● **Source text**
◆ ◆ ◆ ◆ ◆

Notices

Items to buy in China

Old Jun 14th, 2002, 07:56 PM
  #21  
kmarie
Guest
 
Posts: n/a
Bob,

A few suggestions--

Lacquer boxes, some with inlaid lids with shards of blue-and-white porcelain; small shard pendants set in silver.

Baskets.

Brown pottery teapots. Look for intricate designs and interesting glazes. As you make your selection, e sure the lid fits well. (Not sure if these are the ones Kathie refers to...)

Writing supplies--inks, brushes, papers, blank books with bindings you'll not see at home. (If you are going to Xian, look at the stands and stores along the street on the way to the stele forest.)

Sky charts from the old observatory in Beijing.

Colorful paper cuts. Probably laser-cut but they must have originally been hand-done. Zodiac, floral, animal designs are readily available. Mounted, matted, and framed, they are a great memento.

Fabrics typical of various minority groups in China. Blue and white batik tablecloths. Applique pieces.

Tea cups/mugs with lids.

Antique locks and keys.
 
Old Jul 2nd, 2002, 02:53 AM
  #22  
topper
Guest
 
Posts: n/a
ttt for Dede.

◆ ◆ ◆ ◆ ◆

● **Information supplied**
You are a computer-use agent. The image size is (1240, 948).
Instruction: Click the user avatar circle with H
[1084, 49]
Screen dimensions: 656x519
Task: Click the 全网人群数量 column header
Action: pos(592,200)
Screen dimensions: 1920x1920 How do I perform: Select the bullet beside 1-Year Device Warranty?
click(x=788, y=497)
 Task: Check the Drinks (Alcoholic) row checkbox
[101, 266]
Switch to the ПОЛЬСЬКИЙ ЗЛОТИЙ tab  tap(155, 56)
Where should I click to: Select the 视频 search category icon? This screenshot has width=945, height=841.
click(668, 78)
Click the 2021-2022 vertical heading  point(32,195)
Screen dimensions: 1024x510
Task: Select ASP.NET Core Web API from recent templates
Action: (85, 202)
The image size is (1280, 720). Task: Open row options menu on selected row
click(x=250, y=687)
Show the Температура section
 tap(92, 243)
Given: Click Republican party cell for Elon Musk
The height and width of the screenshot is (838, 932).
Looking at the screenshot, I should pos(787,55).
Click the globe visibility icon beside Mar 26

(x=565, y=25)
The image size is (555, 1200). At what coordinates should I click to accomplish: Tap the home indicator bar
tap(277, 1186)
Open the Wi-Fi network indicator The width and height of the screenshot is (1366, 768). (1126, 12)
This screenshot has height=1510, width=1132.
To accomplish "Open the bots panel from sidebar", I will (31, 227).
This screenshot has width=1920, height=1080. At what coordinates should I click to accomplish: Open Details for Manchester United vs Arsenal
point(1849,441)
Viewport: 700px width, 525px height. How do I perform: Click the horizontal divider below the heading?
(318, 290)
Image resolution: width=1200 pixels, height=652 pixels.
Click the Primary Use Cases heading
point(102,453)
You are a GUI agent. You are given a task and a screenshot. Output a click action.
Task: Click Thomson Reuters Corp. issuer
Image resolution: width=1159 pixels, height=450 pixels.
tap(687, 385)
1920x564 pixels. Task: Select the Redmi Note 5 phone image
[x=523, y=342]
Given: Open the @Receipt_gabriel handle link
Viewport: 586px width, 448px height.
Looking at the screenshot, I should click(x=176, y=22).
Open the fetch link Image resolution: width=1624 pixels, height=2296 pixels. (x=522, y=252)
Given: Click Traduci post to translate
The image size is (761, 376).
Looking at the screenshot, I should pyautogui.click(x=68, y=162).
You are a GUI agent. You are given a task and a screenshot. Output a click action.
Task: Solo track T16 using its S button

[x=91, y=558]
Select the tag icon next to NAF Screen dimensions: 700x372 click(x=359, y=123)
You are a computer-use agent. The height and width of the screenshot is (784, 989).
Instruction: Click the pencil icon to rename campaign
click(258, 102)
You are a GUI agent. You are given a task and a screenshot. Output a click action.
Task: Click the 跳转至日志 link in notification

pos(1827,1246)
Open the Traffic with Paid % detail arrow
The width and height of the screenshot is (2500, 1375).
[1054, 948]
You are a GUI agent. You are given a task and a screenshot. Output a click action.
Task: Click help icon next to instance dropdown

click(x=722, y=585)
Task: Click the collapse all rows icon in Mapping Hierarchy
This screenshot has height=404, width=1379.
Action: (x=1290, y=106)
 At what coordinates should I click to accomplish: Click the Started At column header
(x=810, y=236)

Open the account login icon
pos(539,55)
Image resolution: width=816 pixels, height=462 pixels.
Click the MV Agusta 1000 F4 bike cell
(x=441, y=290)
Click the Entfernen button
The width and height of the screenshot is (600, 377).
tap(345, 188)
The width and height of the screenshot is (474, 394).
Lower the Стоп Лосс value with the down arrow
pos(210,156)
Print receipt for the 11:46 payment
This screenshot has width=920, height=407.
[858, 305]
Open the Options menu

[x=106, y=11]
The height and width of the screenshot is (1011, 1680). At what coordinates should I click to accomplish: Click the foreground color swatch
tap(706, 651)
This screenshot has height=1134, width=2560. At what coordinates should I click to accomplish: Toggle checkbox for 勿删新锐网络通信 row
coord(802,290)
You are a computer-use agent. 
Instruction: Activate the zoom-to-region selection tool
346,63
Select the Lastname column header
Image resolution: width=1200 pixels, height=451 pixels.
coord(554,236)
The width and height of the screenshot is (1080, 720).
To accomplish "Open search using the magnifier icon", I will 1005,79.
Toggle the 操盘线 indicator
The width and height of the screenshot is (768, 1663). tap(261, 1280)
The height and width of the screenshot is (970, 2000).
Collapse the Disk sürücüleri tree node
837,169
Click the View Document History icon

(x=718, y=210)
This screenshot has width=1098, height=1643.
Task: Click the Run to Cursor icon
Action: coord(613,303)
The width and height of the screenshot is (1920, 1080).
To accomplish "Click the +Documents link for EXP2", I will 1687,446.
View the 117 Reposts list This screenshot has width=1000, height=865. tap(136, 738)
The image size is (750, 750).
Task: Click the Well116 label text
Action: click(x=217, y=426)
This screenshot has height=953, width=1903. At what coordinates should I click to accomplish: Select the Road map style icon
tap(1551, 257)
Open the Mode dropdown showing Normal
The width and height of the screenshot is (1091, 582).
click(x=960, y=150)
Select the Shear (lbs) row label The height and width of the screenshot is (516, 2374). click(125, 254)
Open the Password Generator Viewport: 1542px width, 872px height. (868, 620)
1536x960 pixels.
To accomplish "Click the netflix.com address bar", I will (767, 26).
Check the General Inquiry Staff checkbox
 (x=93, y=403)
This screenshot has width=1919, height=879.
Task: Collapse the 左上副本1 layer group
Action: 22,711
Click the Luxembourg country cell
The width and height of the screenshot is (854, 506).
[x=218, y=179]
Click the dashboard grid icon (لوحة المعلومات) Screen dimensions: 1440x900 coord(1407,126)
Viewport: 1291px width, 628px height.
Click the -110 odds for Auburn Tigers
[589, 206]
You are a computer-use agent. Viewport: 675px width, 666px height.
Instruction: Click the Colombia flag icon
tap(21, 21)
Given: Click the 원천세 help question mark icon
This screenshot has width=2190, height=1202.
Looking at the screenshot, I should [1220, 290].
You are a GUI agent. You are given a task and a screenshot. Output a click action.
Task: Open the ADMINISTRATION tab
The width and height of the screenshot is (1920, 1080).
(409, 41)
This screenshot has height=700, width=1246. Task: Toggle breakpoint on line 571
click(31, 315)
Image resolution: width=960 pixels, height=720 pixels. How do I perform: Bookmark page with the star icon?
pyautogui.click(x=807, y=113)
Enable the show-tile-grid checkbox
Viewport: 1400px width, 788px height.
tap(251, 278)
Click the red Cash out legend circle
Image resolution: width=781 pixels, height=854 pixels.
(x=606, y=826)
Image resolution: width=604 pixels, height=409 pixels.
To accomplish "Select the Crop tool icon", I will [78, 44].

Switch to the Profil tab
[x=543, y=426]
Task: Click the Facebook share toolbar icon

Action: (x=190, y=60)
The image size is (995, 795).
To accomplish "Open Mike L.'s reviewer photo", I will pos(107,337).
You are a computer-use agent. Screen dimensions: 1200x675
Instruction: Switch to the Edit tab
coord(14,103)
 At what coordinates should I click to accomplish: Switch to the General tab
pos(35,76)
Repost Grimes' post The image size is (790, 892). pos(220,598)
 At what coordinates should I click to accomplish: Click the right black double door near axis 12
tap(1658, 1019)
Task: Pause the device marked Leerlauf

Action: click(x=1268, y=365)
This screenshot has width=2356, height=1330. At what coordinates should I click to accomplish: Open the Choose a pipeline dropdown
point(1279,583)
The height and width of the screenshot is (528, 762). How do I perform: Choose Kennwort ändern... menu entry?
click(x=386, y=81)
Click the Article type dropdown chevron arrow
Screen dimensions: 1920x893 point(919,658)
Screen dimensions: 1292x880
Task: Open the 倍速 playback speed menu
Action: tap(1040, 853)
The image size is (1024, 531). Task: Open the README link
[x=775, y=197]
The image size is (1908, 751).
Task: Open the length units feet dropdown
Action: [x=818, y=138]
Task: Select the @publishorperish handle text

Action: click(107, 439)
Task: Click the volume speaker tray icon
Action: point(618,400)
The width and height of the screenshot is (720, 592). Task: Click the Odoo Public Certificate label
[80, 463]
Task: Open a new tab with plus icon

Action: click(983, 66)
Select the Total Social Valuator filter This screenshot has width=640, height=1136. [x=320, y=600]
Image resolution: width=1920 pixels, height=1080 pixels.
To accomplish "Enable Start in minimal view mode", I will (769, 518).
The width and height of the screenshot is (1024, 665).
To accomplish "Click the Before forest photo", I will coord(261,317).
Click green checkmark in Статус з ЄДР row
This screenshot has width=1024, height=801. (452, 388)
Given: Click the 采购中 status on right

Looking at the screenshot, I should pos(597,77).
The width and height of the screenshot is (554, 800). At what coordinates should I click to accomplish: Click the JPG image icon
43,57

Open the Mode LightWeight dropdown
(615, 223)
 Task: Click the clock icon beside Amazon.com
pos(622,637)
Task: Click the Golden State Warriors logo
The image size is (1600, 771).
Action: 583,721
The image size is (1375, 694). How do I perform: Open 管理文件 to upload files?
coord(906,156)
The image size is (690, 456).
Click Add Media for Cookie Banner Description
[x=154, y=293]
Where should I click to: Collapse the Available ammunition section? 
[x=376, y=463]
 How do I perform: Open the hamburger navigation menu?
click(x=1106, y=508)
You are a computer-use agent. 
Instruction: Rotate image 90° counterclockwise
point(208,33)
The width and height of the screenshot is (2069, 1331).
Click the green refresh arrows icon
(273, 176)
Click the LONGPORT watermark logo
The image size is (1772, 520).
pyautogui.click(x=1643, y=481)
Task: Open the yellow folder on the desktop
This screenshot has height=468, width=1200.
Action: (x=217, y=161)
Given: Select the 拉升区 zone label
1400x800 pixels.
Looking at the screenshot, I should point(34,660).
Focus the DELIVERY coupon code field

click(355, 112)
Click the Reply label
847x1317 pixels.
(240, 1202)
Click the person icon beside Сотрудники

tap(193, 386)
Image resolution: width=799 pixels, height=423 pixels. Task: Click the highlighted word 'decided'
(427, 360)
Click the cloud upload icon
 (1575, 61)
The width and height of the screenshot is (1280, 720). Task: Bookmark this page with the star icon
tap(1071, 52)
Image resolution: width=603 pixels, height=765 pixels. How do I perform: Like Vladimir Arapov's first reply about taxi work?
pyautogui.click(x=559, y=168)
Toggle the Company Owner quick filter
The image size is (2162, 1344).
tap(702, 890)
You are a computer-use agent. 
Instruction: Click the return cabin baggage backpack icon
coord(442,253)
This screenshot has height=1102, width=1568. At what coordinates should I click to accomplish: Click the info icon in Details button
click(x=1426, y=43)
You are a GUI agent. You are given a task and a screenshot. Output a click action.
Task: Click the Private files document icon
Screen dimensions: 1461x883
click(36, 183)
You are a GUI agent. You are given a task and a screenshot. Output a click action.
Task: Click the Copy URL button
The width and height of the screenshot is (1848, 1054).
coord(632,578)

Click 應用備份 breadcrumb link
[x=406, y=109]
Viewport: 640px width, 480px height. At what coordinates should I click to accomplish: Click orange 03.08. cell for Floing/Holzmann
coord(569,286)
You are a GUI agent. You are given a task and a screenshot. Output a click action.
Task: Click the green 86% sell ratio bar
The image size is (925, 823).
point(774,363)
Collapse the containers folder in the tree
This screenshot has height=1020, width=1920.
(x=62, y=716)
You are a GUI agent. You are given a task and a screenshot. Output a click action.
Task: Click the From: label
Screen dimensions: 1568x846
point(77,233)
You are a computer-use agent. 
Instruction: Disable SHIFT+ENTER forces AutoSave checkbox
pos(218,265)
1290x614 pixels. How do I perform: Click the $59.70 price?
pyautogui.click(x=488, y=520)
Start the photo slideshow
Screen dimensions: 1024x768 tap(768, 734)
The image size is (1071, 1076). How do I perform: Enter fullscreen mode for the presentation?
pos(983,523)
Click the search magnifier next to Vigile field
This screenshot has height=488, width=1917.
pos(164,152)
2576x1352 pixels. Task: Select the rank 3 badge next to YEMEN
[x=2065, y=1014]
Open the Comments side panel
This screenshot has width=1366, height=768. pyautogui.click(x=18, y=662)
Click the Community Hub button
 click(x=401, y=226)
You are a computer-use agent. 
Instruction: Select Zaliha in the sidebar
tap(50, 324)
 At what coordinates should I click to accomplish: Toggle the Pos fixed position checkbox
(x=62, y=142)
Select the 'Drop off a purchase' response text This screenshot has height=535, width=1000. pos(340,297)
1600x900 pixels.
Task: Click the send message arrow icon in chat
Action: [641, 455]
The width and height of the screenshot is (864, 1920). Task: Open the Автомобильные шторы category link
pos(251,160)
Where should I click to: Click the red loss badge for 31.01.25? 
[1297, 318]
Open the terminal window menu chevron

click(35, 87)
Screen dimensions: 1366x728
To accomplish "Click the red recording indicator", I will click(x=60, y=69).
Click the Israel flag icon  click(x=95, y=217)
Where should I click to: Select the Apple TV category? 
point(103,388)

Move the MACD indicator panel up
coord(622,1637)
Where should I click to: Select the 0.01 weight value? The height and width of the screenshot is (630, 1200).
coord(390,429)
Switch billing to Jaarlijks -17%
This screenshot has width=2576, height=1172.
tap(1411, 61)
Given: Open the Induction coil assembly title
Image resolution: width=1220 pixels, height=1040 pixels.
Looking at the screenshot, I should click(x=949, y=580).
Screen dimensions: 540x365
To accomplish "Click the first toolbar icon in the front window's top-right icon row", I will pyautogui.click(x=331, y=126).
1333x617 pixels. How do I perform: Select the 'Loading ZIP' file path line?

◆ ◆ ◆ ◆ ◆

● **Task 1**
Answer these from the China shopping thread, one line each:
(a) What should you check when choosing a brown pottery teapot?
(b) Where in Xian does the thread say to look for writing supplies?
(c) Where do the sky charts come from?
● **Task 2**
For each statement, say yes or no depending on whether the China shopping thread supports it, and quote the words that decide it.
(a) The paper cuts are described as probably laser-cut.
(b) The thread suggests red-and-gold tablecloths.
(c) Antique locks and keys are among the suggestions.
● **Task 3**
Carry on the China shopping thread from its last post.

● **Written response 1**
(a) That the lid fits well.
(b) At the stands and stores along the street on the way to the stele forest.
(c) The old observatory in Beijing.

● **Written response 2**
(a) Yes: "Probably laser-cut but they must have originally been hand-done."
(b) No: "Blue and white batik tablecloths."
(c) Yes: "Antique locks and keys."

● **Written response 3**
Old Jul 2nd, 2002, 07:13 AM
  #23  
Franz
Guest
 
Posts: n/a
It's been 4 years since I visitied, Beijing, but found that all of the souv/gifts I was looking for were available (cheaper) at the Great Wall. I bought the Cloisenne for 1/4 the price the factory wanted, and quite frankly couldn't tell the diff. (I'm no expert, but neither were the gift recipients!) I bought silk scarves and postcards (10 pack) for $1US each from hawkers on The Wall. (By the way, if you go to The Wall outside of Beijing, go left at the top of the stairs, even if everyone else is going right. It's shorter, more picturesque, and less steep!!) I brought $50 in one dollar bills, and used them to bargin with. I also brought a few $5US bills, the merchants loved accepting greenbacks.

In Shanghai, I bought 3 antique tables from a shop near the airport, I can't find the name of it right now, but will keep looking. All have held up well, but are decorative. My hosts purchased two cabinet/armoirs, and found them to be unsuitable for everyday use.

Remember to always always always bargin!
 
Old Jul 2nd, 2002, 03:59 PM
  #24  
Larry Adams
Guest
 
Posts: n/a
Peter and all who replied to the query about shopping:

Thank you. Perhaps it is best to shop in Honk Kong. I saw no mention of comparisions between HK and the PRC. I am taking my grandson (15) on Monday and all his cousins (my grandchildren) who did get to go expect gifts galore! Any further suggestions are greatly appreciated. Larry Adams
 
Old Jul 4th, 2002, 09:44 AM
  #25  
Sally
Guest
 
Posts: n/a
I bought a piece of woodcarving used to belong to an old house in Tunxi's Old Street. Two modern chinese paintings and a Mao badge. Most people from our tour bought silk comforters, they claimed it was their best purchase.
 
Old Jul 4th, 2002, 10:35 AM
  #26  
shopper
Guest
 
Posts: n/a
Sally, any price information on the silk comforters in US$ and the places to go to buy them? Thanks.
 
Old Jul 9th, 2002, 11:45 AM
  #27  
Patty
Guest
 
Posts: n/a
Sally,
I have several of those old woodcarvings too. They are my favorite purchases along with my teapot collection.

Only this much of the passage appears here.